I noticed in your command:

wget --recursive --page-requisites --no-parent --page-requisites  --html-extension --convert-links --timestamping --continue  --user-agent=Mozilla --wait=1 user=[username] password=[password] [Yahoo! Groups - Join or create groups, clubs, forums & communities](http://groups.yahoo.com/group/)[groupname]/messages

This should be:

wget --recursive --page-requisites --no-parent --page-requisites  --html-extension --convert-links --timestamping --continue  --user-agent=Mozilla --wait=1 **--user**=[username] **--password**=[password] [Yahoo! Groups - Join or create groups, clubs, forums & communities](http://groups.yahoo.com/group/)[groupname]/messages

But it could also require a php session.
Meaning when you log-in a cookie will be stored so that PHP knows it’s you.
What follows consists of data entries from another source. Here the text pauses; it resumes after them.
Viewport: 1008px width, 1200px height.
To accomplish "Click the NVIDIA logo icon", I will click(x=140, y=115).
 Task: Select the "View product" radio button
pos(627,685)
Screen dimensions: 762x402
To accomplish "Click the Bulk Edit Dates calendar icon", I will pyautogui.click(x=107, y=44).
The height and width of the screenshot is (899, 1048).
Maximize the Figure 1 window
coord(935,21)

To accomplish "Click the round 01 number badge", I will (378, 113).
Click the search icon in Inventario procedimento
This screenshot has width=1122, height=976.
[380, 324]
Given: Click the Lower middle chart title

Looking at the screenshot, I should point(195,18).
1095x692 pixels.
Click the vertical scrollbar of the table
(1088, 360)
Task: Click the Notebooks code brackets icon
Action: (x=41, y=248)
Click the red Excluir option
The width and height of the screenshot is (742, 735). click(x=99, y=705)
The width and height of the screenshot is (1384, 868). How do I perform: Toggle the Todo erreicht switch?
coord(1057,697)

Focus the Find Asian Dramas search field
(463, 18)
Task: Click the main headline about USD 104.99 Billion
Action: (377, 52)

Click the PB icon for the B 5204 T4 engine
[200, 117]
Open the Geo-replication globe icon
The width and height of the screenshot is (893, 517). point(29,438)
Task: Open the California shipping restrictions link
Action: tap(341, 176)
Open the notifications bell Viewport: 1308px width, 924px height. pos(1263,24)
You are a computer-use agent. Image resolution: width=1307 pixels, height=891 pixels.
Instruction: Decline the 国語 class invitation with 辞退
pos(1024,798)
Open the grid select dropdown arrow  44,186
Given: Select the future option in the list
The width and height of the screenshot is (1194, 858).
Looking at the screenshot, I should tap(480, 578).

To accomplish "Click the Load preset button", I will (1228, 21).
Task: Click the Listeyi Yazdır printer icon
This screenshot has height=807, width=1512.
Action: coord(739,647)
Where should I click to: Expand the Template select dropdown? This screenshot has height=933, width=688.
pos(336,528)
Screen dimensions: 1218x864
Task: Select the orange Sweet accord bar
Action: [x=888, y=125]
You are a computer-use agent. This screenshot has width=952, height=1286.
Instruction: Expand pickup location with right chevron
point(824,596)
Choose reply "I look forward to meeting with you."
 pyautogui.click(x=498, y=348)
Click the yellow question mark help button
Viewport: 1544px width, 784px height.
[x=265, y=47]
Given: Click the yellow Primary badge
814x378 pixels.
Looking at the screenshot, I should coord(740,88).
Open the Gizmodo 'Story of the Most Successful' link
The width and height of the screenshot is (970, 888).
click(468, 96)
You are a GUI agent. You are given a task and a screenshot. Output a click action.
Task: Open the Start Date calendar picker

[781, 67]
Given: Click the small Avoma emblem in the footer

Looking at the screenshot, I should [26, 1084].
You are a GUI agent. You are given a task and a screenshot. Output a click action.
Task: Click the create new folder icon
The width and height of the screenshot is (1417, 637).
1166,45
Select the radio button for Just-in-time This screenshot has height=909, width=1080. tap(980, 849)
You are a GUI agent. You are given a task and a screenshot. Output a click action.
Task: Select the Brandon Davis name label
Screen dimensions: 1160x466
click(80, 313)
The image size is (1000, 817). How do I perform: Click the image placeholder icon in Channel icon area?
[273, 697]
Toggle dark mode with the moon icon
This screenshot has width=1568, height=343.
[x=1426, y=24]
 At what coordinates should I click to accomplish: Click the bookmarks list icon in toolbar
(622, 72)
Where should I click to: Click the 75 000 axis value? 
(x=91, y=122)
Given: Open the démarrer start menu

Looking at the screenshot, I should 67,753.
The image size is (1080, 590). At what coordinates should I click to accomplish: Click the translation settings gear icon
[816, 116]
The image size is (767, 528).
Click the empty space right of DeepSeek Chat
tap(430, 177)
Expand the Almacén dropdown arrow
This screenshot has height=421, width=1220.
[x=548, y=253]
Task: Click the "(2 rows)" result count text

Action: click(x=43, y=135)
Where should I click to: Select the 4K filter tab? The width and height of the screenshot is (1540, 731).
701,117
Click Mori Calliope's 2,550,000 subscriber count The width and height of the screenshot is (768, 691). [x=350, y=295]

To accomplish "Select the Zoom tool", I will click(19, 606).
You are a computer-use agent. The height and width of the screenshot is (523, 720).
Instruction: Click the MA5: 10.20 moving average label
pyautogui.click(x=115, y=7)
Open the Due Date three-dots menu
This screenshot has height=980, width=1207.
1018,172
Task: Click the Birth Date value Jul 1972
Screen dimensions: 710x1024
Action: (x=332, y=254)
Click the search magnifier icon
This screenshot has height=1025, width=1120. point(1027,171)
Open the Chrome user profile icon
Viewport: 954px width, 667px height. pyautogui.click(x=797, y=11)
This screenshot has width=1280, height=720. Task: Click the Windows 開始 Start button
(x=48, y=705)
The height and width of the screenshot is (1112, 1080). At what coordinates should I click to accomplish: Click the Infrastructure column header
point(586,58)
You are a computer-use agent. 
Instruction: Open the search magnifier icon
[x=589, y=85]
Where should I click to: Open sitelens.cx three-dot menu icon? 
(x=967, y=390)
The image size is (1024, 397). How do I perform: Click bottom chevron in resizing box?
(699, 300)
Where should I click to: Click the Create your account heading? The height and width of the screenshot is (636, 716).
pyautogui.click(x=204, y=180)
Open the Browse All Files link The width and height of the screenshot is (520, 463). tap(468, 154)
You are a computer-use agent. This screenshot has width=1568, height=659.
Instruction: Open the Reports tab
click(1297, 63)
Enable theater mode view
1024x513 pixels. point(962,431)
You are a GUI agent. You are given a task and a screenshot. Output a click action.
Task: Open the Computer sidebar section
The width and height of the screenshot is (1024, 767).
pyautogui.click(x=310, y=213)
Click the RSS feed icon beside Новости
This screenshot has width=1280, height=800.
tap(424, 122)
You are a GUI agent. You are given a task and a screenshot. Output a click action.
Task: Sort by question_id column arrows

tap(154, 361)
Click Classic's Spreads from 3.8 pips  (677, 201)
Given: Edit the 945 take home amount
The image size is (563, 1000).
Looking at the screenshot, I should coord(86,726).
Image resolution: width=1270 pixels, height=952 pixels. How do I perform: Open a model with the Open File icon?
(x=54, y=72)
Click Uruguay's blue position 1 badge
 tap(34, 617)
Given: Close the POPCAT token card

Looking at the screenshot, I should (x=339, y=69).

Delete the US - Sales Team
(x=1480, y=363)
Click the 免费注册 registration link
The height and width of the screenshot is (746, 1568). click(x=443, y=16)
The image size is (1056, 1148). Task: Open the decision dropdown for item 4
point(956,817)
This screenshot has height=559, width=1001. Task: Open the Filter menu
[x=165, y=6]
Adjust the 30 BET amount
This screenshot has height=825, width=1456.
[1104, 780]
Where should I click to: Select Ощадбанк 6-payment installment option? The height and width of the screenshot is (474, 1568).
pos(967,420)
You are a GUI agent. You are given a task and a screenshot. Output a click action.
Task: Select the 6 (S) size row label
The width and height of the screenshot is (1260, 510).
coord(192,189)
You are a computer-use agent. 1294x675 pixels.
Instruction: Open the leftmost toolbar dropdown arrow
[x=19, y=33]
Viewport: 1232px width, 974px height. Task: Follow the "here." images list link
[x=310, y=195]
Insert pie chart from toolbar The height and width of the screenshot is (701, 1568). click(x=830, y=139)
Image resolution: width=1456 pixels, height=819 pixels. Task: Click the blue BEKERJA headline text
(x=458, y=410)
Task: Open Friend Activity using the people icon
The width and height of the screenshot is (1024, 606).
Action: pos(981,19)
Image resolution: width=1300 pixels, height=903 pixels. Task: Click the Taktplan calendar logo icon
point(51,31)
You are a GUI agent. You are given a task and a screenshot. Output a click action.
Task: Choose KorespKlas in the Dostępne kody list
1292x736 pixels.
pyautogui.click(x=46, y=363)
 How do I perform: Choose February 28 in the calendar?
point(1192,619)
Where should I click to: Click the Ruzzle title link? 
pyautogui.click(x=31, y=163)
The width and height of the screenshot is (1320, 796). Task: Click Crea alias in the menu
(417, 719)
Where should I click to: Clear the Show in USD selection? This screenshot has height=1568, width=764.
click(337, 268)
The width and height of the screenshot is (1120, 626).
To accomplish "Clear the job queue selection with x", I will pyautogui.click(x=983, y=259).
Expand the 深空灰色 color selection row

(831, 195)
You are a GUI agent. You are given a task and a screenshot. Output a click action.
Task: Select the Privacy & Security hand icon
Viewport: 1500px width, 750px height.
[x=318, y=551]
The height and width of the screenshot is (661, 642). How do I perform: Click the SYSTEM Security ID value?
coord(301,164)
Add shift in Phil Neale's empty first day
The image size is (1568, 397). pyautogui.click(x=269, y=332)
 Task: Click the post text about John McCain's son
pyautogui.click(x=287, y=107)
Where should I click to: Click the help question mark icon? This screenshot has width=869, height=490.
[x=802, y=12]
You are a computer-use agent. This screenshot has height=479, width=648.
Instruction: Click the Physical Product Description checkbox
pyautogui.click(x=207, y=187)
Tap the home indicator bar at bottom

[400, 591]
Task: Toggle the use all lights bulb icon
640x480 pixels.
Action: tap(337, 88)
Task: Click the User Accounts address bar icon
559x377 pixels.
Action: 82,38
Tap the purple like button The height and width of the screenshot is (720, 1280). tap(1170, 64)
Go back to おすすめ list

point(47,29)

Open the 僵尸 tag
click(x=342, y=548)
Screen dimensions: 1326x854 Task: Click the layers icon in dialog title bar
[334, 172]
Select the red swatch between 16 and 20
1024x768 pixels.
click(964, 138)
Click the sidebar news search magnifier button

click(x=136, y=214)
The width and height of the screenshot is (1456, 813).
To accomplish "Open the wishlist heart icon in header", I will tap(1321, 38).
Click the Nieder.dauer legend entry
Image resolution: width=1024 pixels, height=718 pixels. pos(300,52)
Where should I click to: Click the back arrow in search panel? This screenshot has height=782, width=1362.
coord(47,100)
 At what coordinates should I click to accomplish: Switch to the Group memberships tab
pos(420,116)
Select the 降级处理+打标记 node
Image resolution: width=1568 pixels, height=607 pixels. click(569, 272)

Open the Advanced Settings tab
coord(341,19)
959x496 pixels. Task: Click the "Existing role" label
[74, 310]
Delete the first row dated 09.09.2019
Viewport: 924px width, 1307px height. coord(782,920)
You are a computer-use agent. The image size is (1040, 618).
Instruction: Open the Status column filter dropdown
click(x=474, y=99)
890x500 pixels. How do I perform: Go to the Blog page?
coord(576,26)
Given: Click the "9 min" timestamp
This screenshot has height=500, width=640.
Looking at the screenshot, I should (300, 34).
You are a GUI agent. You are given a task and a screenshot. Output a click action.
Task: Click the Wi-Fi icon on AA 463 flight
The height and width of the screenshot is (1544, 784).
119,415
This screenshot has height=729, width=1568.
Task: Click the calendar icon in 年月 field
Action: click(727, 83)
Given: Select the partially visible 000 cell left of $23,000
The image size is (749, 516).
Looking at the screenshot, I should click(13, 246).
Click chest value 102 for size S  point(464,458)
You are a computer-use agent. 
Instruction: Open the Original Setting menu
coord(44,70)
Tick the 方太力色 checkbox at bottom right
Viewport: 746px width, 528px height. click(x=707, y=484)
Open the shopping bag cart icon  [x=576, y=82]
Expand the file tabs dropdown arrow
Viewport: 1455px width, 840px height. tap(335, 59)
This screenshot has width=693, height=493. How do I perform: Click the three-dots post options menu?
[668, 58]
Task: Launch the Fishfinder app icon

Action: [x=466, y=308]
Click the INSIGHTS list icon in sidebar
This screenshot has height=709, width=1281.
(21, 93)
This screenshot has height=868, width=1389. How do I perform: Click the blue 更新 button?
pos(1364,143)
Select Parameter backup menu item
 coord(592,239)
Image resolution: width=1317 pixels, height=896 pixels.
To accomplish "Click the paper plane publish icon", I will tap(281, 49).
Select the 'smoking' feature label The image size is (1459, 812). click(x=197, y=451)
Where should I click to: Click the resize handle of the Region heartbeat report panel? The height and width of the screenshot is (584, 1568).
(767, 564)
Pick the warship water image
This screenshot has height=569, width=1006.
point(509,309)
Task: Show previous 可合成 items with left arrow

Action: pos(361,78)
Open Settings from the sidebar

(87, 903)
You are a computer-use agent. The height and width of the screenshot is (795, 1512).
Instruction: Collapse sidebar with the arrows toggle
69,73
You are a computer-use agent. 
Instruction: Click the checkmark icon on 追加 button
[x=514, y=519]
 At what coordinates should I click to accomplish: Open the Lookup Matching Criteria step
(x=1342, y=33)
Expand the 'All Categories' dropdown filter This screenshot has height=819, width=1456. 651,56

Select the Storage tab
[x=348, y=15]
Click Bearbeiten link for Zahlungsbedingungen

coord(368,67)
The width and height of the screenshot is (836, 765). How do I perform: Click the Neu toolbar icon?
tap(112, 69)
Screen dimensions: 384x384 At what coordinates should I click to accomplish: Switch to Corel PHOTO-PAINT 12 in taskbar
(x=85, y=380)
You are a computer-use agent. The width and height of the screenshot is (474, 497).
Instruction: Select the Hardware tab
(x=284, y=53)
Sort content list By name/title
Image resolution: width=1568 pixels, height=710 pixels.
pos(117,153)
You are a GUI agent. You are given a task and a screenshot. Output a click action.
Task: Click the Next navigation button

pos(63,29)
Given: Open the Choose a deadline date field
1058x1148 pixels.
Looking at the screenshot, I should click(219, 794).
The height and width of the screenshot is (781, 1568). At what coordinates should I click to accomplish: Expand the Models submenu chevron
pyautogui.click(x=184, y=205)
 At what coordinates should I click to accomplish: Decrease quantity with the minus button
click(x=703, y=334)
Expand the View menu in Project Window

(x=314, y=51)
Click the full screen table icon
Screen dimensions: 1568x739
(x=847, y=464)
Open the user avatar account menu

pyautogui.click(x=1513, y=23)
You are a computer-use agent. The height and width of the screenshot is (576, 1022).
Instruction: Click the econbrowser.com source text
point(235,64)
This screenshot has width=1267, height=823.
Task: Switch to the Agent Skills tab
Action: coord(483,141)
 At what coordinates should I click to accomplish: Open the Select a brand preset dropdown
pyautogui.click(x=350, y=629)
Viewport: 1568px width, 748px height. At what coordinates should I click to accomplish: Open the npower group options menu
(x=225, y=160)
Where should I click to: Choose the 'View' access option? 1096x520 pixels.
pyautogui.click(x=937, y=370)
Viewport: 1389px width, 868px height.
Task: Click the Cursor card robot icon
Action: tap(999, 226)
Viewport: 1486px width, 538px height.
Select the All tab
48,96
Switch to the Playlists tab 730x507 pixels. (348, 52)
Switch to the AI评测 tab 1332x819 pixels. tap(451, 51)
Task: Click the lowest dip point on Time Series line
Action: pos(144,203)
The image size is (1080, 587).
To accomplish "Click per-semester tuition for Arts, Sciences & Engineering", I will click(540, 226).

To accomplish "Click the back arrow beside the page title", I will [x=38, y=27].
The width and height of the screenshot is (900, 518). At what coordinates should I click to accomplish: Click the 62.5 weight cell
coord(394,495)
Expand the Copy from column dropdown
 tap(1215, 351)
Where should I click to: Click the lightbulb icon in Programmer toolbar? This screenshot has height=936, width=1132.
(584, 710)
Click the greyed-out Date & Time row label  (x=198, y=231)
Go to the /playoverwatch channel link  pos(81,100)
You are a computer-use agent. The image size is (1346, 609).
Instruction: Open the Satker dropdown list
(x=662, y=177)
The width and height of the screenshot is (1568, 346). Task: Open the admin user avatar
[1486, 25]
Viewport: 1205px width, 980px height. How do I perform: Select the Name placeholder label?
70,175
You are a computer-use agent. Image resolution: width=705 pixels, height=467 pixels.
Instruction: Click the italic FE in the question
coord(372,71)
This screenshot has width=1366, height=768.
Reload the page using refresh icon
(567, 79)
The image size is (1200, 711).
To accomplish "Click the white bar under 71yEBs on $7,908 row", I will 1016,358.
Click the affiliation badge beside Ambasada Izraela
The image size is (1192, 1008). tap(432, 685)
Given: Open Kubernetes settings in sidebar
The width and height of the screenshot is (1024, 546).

In this case you should first retrieve the cookies and use them to retrieve the data.
For you I hope this isn’t the case, because finding the right commands for this is very difficult.
The only example I could find is this one: Can’t log in with wget | drupal.org

Best of luck!:wink:

Noted the correction to code but didn’t seem to help. I think you are right about the need for cookies after reading the link provided. I have not been able to work on this much lately but I did however find this!

Products/yahoo2mbox - TT-Solutions

With the possibility of changes to Yahoo and it being several years old it may no longer work, but it appears to be written explicitly to get yahoo group messages. I tried to run it a few times with no success and suspect that my usage / options parameters are the likely cause at this point. I have not given up on this yet! Ten years of message history. I really want this…heh.

Hello difficilus,

I’m afraid you’re right that due to changes yahoo2mbox won’t work.
I looked in the source and indeed it uses session cookies.

After some searching I stumbled upon this: Yahoo Group archiver | Download Yahoo Group archiver software for free at SourceForge.net
I don’t know if it works but it’s worth a try.

Note that the last code update was only 12 hours ago!

Good luck!:wink:

Checked it out. I feel like I’m closing in on a solution. Thanks for the help!

Or you could try PG Offline from PG Offline - Download Yahoo Groups, Messages, Files and Photos

Version 3 outputs to an Access database

Version 4 (beta) outputs to an SQLite database

PGOLite V3 is free (up to 3 groups)

PGO V4 (beta) is free but only lasts 30 days.